Task brief -
Reproduce word for word the lines from the one containing "Given: Click the" through the one containing "Looking at the screenshot, I should 75,74.", including both of those lines.

Dataset -
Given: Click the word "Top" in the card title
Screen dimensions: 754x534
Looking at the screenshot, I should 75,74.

==

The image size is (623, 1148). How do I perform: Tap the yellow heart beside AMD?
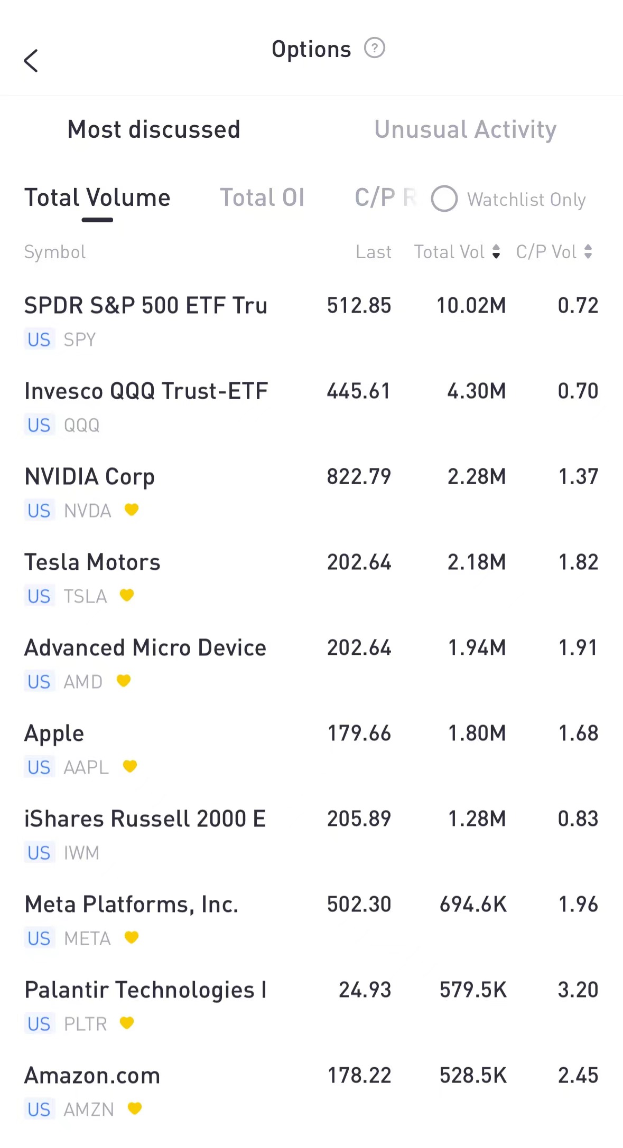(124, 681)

==

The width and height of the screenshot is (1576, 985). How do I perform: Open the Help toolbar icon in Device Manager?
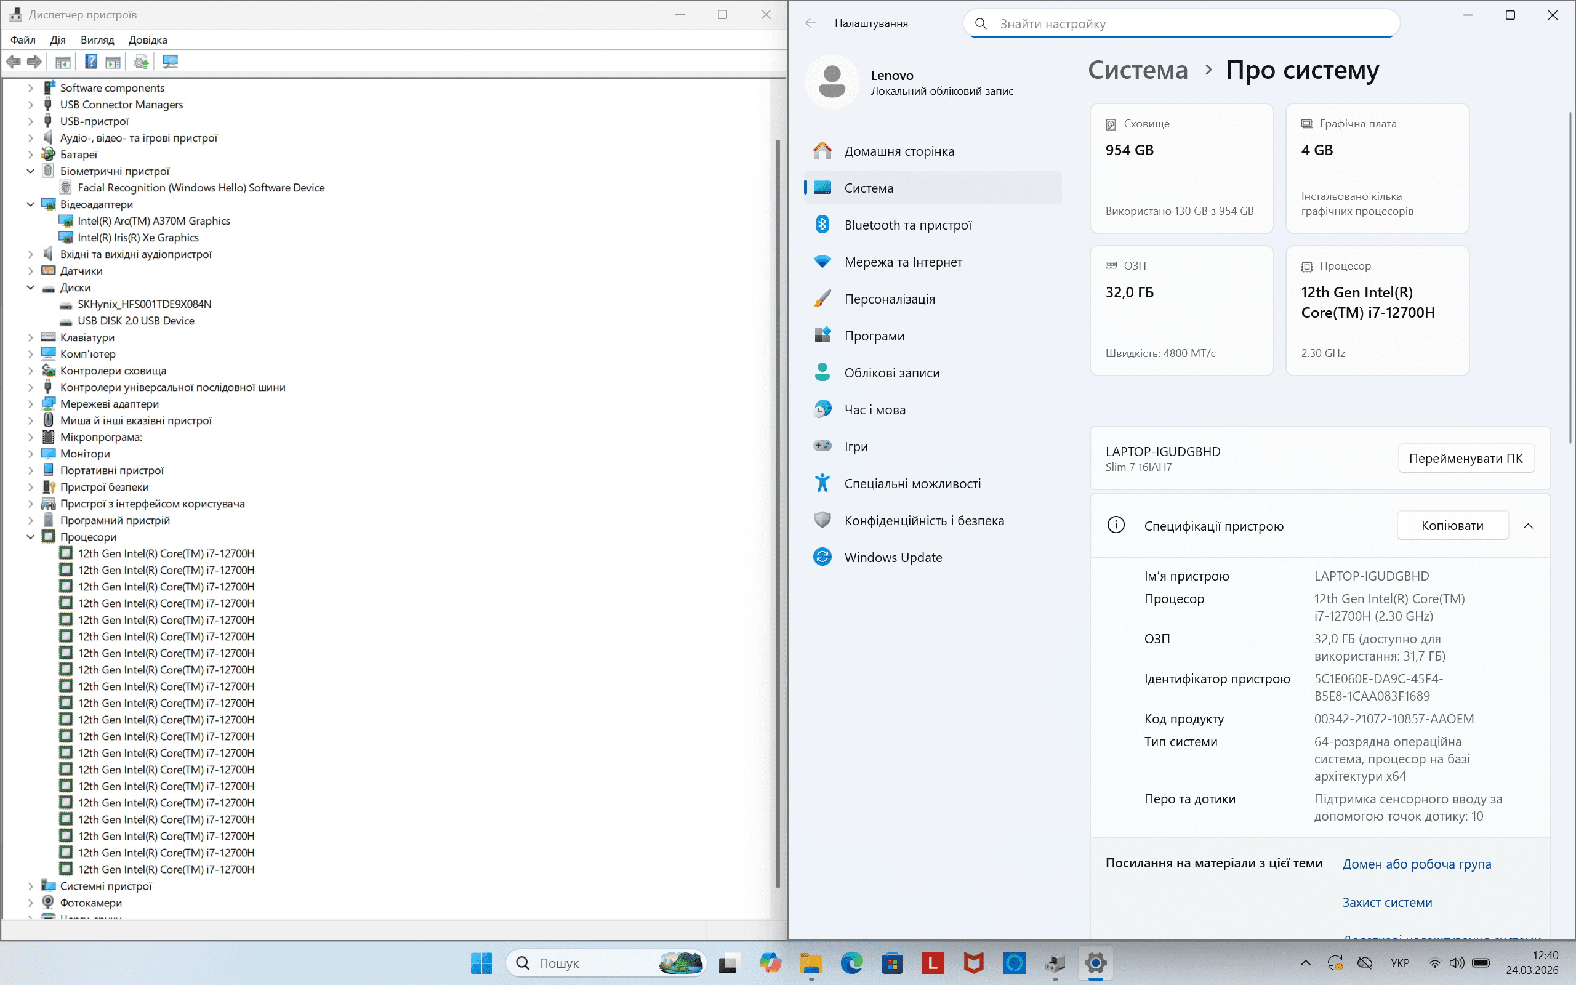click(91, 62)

Task answer -
Given: Click the word "Top" in the card title
Screen dimensions: 754x534
Looking at the screenshot, I should 75,74.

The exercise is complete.